Wednesday, February 14, 2007

Call Me Ishmael. The End.

I once thought about writing a satire in which a smart guy would take it in his head that the next step in avant-gardism would be to compose a novel entirely in emoticons. Now I see I should have had him translate the classics into emoticons:
Almost all publishers are now just small segments of great corporations (think tapeworms), and like supermarkets and breakfast cereal manufacturers they are required to provide product that makes a profit. The smart modern way to make a profit is to tell people what they want and then give it to them. It's not difficult, it's capitalism.

And so, great news: Weidenfeld & Nicolson are launching a new list in the Spring. As a result of market research, which has brought us so much of value over the years, Weidenfeld and Nicolson have come up with 'Compact Editions'. Tag line: Great Books in Half the Time. According to their market research (quoted in a small note Saturday's Book's section of the Guardian) many readers are put off by the 'elitist' image of classics and by their 'daunting length and small print'.

'What is it about Anna Karenina and Moby-Dick that puts you off reading them?' enquires the nice young man running the focus group. 'Oh, they're elitist, of daunting length and the print's too small.' Or were there hoards of angry demonstrators charging through Weidenfeld's offices with placards complaining that they had been alienated by Tolstoy and Melville and demanding their right to buy large print bowdlerisations?

So in the first series of Compact Editions Anna Karenina, Moby-Dick along with David Copperfield, The Mill on the Floss, Vanity Fair and Wives and Daughters will be 'sympathetically edited' down to fewer than 400 pages. But don't fret - so sympathetic are these editors that they will keep the central plot, characters and historical background.
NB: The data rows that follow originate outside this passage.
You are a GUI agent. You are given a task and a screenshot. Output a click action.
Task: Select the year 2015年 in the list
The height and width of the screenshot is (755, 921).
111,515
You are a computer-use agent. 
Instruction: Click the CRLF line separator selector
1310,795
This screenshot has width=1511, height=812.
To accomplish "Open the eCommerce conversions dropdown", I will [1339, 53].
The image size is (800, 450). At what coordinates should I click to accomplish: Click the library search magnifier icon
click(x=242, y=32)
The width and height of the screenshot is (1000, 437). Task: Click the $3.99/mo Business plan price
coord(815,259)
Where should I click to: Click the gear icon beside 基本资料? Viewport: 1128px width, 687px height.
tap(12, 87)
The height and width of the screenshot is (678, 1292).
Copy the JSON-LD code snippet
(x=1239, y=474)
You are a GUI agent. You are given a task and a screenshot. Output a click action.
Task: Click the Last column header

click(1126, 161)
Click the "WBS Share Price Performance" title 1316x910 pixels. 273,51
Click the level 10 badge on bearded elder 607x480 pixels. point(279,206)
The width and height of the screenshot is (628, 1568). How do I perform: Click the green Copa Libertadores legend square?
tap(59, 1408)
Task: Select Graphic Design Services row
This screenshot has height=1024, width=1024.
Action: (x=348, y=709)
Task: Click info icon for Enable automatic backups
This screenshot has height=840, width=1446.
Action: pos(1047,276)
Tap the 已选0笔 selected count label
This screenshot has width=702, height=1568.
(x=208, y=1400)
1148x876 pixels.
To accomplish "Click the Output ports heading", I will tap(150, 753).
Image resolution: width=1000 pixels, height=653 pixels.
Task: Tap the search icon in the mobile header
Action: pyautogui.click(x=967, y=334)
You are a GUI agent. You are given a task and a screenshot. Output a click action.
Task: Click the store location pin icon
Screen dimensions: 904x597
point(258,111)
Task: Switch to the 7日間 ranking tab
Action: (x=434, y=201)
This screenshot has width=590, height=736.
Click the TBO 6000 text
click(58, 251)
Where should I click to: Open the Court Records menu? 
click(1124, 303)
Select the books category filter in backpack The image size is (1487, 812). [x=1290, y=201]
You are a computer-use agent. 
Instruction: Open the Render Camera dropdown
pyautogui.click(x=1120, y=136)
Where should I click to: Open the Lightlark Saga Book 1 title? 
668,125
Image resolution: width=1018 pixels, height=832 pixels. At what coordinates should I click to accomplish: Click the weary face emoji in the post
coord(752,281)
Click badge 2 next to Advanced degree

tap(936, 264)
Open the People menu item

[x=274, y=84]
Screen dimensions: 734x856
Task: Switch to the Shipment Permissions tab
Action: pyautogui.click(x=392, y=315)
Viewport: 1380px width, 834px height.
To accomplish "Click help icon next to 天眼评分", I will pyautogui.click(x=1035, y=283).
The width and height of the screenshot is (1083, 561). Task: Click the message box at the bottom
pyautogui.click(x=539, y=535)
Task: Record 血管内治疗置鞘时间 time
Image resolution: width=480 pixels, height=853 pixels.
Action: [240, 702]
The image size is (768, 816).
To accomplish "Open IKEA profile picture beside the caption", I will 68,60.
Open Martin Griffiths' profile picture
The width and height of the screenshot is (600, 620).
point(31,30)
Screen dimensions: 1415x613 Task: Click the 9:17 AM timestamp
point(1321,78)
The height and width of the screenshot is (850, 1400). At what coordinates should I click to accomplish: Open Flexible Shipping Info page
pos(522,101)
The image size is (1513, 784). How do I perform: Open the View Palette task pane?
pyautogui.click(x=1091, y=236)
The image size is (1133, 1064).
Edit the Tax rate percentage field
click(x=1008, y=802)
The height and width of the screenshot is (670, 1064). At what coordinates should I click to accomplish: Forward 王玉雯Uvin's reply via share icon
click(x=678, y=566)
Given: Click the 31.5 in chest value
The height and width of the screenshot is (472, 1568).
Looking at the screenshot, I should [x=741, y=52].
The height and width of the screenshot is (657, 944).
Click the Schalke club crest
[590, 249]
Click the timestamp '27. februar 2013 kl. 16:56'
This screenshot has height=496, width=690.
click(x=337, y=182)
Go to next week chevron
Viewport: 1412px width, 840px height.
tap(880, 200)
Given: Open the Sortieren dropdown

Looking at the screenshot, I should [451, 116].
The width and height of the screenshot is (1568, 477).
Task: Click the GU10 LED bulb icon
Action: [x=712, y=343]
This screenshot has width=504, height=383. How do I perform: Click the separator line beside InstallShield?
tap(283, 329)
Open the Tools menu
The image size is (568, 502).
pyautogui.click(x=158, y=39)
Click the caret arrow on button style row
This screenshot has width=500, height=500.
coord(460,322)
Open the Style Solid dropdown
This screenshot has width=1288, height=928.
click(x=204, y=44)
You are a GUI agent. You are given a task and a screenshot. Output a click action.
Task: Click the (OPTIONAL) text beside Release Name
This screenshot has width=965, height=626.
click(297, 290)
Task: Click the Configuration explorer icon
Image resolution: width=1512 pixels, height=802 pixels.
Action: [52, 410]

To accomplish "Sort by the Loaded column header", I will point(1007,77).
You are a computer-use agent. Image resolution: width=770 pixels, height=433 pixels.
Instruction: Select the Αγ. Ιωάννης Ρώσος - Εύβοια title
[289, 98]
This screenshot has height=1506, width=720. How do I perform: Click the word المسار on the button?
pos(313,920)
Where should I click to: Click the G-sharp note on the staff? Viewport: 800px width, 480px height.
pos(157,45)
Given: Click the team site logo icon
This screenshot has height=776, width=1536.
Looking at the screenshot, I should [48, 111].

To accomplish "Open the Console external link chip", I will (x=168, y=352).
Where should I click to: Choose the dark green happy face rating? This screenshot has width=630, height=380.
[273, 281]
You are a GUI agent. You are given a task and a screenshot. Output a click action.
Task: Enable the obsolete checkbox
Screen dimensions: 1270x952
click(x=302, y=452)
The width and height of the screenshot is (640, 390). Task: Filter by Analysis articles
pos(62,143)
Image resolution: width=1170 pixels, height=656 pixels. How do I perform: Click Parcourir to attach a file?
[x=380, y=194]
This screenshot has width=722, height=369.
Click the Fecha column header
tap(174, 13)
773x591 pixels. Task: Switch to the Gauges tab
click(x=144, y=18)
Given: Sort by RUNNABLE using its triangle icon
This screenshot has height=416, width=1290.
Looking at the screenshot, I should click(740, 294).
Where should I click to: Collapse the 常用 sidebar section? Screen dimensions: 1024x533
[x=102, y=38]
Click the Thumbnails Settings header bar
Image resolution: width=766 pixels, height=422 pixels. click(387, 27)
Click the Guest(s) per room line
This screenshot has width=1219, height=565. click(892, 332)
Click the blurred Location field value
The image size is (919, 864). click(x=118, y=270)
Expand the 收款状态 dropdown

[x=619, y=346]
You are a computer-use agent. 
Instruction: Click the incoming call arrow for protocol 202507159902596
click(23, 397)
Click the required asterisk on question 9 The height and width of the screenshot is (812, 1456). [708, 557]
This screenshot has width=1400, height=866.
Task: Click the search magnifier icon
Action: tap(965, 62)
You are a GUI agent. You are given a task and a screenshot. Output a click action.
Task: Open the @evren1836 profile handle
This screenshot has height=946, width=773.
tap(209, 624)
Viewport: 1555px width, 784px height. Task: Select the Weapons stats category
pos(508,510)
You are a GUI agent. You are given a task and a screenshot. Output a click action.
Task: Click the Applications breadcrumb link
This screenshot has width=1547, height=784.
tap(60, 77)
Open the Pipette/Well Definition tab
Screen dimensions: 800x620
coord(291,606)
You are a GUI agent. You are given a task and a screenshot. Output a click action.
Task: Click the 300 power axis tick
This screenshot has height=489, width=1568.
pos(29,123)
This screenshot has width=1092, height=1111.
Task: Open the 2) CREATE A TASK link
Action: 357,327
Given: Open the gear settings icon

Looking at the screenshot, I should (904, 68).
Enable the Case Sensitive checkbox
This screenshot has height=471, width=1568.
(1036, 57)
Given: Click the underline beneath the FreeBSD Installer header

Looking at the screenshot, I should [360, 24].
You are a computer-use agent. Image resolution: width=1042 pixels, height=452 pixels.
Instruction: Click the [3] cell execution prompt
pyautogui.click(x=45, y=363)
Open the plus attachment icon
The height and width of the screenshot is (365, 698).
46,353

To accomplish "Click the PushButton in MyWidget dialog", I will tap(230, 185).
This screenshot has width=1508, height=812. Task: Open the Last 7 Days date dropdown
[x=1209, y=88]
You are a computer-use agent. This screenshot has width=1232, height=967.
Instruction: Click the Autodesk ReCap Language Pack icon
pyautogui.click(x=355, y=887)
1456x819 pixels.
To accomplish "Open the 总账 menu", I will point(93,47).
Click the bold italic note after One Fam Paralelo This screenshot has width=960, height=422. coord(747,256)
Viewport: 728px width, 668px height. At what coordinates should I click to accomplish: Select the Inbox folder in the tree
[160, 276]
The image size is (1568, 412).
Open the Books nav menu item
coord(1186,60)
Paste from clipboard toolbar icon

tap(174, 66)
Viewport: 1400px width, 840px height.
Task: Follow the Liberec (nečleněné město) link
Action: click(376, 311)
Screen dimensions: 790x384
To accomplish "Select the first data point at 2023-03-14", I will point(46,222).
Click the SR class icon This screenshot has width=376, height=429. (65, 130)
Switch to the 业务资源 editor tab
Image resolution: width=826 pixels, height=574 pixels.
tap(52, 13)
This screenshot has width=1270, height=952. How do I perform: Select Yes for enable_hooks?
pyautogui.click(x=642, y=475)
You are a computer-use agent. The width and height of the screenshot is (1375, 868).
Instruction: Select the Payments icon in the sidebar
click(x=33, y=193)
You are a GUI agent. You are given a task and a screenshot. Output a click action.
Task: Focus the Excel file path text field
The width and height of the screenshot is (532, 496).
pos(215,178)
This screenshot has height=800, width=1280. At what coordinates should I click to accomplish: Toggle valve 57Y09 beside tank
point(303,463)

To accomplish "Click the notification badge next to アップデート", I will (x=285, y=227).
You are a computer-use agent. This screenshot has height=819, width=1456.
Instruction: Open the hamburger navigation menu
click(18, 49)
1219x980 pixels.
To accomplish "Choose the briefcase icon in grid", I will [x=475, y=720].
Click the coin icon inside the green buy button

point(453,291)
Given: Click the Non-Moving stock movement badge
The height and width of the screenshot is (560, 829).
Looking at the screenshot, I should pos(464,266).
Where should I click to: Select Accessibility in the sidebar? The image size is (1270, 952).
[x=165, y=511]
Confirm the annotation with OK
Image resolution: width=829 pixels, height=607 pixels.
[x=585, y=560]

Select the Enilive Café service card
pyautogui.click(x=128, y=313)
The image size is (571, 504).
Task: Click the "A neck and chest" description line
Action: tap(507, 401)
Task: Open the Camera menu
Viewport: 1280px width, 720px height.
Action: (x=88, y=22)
Pity really, I could get quite excited about a 21st century Anna Karenina set in Chislehurst and renamed Paige Simkins (she doesn't die in the end - the train's cancelled on account of engineering works).
Jude the Obscure: frowney face, smiley face, frowney face.

Beloved: frowney face, frowney face, smiley face.

Tristram Shandy: smiley face, winking face, smiley face.

The Metamorphosis: frowney face, frowney face, frowney face.

I don't mean to exalt the old canon, just to note the continued destruction of history and human labor by the corporations. De-fund the libraries, take over the schools, turn the old books into baby food. No wonder nobody knows or cares about anything!

3 comments:

  1. And brought to you by folks who enjoy believing the attendees of Davos are laughable and stupid.

    ReplyDelete
  2. This reminds me of something I saw recently: a monthly digest of the hottest business books. Of course, there it makes more sense. The need to spend less time on leisure compounded with the notion that everything can be streamlined without loss, perhaps.

    This is combined with the stubborn ideal of a canon as well, here: a certain cloudy sense that it is best to be well read. I have upwardly mobile bourgeois family members who would read this sort of thing.

    ReplyDelete
  3. "ideal of a canon"

    That's true. Peak canon anxiety among cultural conservatives arose in response not only to challeneges from the left and from the postmodernists, but also in response to Reaganism/Clintonism. Coming up with all those lists of must-reads that are still being produced is a way for the cultural conservatives to compete with business culture on its own terms: 'Here are the books you have to read to be successful. Get to it or you'll lose out!' They keep their status as arbiters of taste while reconfirming the general ethos of corporate culture.

    This goes back a ways in bourgeois culture, even into the nineteenth century, but it's gotten more desperate recently as the official mouthpieces of the ruling class have become more openly barbarous. So we get literature commodified, utterly rationalized, with all the things about it that might resist commodification, all the evidence of thought, complexity, individuality, opposition and self-criticism, hacked off. All books must be business books.


    "the attendees of Davos are laughable and stupid"

    Yep. Perfectly impossible to believe that they know what they're doing. Stupid liberal communists, unknowingly living a lie!